Prompt = Which lines run from the line with "How do I perform: Open Copy" through the line with "Task: Click the fifth rating star" in the entries below? Print them exactly, both ends included, and nothing more.

Dataset extract =
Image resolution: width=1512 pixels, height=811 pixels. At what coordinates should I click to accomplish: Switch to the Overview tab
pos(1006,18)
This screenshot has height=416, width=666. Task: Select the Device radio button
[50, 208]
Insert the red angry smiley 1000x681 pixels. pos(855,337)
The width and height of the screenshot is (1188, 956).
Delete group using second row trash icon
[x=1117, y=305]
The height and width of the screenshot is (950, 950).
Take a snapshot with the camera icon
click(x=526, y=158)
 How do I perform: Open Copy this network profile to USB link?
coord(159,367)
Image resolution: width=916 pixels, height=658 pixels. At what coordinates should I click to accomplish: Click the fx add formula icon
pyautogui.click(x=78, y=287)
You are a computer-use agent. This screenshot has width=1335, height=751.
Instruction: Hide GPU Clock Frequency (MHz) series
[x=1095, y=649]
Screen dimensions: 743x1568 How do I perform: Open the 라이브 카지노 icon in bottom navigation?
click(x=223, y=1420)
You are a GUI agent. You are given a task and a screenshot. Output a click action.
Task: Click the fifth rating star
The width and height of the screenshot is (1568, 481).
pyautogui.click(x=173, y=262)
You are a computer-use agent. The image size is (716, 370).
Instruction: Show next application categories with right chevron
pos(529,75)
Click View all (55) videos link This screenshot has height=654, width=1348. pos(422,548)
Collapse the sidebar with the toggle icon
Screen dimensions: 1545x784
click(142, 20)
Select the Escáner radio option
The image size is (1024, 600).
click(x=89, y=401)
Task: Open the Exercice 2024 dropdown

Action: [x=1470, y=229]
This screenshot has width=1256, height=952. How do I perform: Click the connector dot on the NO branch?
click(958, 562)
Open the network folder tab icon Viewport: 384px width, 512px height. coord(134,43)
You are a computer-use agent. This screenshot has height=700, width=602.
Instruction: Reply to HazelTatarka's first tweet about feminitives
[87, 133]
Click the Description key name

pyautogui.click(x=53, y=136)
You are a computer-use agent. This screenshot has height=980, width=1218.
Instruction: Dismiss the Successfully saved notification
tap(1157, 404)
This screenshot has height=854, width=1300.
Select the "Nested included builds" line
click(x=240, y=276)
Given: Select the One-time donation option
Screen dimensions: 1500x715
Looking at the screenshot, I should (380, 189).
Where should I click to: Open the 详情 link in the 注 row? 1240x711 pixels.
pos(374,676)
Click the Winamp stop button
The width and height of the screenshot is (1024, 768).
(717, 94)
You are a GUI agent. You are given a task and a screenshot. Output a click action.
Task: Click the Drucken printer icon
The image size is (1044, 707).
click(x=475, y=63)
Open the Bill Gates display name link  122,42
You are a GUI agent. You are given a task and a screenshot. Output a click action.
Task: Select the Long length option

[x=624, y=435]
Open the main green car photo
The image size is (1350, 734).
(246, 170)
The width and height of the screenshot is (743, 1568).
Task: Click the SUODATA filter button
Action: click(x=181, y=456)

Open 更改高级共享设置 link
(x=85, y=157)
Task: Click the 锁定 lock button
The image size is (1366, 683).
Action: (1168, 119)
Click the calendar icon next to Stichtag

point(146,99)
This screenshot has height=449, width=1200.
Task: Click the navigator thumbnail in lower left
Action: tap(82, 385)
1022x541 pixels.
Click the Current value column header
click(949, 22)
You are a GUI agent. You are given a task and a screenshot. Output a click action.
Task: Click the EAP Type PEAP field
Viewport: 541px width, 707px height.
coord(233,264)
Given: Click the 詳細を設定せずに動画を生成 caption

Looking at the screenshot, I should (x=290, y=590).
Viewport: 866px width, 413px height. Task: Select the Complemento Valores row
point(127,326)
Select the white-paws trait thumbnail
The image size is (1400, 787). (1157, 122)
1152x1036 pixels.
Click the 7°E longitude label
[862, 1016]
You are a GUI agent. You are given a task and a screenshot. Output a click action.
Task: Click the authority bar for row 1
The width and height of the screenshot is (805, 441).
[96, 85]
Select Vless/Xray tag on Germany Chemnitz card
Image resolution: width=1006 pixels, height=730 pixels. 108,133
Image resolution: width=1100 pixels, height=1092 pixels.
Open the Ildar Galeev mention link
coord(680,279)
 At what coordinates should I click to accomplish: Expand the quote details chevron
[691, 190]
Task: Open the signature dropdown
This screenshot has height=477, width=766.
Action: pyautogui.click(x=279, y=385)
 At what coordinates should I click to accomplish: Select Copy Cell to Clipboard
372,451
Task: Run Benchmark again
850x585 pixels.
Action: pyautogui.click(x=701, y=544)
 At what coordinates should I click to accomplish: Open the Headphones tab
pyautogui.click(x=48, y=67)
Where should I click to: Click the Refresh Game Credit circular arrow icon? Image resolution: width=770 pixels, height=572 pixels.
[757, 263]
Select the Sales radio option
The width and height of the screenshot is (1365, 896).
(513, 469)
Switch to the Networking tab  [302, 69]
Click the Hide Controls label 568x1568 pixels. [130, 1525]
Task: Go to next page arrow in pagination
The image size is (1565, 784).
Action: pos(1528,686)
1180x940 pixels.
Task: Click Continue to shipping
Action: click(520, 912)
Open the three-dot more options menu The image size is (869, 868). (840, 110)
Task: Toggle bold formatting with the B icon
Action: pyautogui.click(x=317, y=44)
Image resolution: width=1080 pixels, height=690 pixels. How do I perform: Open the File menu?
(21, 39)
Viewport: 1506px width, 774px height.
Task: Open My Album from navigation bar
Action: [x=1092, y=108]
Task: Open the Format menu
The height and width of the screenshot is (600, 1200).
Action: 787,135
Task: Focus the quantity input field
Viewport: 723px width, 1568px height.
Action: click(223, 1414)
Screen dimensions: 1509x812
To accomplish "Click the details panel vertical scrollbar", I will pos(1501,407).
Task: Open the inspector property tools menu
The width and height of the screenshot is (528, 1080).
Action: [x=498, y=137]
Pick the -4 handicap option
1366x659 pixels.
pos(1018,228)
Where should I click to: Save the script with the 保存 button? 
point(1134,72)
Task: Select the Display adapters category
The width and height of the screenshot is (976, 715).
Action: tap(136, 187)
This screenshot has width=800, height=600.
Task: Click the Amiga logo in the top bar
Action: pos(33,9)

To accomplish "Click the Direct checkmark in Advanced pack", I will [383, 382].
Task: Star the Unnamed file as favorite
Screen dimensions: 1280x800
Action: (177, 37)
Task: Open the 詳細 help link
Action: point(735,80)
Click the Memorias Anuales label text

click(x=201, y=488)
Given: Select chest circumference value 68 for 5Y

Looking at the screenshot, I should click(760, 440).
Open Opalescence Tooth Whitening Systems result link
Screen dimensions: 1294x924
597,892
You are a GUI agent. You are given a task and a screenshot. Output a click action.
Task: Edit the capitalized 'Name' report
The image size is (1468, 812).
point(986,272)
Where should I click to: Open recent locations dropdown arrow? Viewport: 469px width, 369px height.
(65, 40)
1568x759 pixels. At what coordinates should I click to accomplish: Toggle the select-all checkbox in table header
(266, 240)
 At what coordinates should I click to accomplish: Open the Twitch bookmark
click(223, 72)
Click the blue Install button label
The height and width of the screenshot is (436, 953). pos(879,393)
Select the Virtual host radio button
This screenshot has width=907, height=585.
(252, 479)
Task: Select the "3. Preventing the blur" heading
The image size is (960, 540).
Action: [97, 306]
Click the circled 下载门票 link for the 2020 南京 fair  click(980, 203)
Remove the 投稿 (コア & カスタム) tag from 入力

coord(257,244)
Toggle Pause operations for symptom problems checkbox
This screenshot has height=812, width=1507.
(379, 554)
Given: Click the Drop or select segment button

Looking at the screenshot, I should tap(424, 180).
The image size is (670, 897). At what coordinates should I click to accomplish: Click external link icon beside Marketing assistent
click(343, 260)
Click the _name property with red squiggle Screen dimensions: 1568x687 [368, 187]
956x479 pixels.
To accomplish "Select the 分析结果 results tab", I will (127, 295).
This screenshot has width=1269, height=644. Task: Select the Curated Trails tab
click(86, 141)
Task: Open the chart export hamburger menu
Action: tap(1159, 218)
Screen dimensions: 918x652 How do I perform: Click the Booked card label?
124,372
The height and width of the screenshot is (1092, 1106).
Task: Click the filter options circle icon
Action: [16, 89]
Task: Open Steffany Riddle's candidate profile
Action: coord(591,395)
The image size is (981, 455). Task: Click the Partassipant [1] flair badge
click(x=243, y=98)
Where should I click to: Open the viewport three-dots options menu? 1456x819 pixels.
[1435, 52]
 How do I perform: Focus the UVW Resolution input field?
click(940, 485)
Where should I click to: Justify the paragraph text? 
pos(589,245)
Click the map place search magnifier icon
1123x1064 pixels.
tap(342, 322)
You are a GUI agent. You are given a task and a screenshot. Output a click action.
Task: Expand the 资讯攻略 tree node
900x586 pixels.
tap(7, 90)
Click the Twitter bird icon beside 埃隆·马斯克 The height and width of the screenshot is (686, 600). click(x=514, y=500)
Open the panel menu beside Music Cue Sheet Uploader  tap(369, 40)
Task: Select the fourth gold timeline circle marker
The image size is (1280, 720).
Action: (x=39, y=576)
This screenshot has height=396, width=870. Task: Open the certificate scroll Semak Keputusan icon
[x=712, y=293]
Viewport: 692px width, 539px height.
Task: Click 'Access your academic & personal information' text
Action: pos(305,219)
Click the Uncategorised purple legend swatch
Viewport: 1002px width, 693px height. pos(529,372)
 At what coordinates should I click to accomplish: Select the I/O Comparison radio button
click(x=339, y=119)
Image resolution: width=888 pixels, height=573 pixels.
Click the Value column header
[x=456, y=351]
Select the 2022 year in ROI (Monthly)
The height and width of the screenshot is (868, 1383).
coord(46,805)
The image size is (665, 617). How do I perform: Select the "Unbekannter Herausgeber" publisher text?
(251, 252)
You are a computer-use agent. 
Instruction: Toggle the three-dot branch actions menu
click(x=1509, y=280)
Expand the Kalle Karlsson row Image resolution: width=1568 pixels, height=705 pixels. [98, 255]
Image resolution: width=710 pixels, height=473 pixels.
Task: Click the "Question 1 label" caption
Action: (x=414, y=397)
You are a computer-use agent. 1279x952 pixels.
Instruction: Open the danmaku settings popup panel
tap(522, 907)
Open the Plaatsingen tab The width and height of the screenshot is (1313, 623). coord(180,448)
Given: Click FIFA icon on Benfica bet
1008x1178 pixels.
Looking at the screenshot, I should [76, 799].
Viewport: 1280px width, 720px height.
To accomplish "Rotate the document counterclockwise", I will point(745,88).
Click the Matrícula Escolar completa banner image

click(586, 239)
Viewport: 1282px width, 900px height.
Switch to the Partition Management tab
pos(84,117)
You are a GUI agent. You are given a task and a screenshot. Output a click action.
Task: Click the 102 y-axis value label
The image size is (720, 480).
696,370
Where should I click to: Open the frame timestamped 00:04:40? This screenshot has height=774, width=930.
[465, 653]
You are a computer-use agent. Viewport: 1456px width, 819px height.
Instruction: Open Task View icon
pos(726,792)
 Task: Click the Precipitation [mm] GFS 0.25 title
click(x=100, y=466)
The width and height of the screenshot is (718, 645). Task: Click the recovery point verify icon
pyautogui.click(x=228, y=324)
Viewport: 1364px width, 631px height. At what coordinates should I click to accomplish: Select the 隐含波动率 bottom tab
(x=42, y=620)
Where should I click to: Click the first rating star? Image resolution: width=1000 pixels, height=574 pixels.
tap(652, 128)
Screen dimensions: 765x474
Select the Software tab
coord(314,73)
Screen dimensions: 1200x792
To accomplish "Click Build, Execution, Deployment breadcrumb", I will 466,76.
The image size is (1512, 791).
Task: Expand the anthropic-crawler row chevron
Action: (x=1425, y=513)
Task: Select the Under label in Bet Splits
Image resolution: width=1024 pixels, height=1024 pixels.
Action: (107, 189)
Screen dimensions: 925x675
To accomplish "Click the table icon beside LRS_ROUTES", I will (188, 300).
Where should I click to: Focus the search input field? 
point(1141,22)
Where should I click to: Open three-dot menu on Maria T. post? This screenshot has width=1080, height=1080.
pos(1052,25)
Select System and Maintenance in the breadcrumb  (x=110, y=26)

Exercise output =
 How do I perform: Open Copy this network profile to USB link?
coord(159,367)
Image resolution: width=916 pixels, height=658 pixels. At what coordinates should I click to accomplish: Click the fx add formula icon
pyautogui.click(x=78, y=287)
You are a computer-use agent. This screenshot has width=1335, height=751.
Instruction: Hide GPU Clock Frequency (MHz) series
[x=1095, y=649]
Screen dimensions: 743x1568 How do I perform: Open the 라이브 카지노 icon in bottom navigation?
click(x=223, y=1420)
You are a GUI agent. You are given a task and a screenshot. Output a click action.
Task: Click the fifth rating star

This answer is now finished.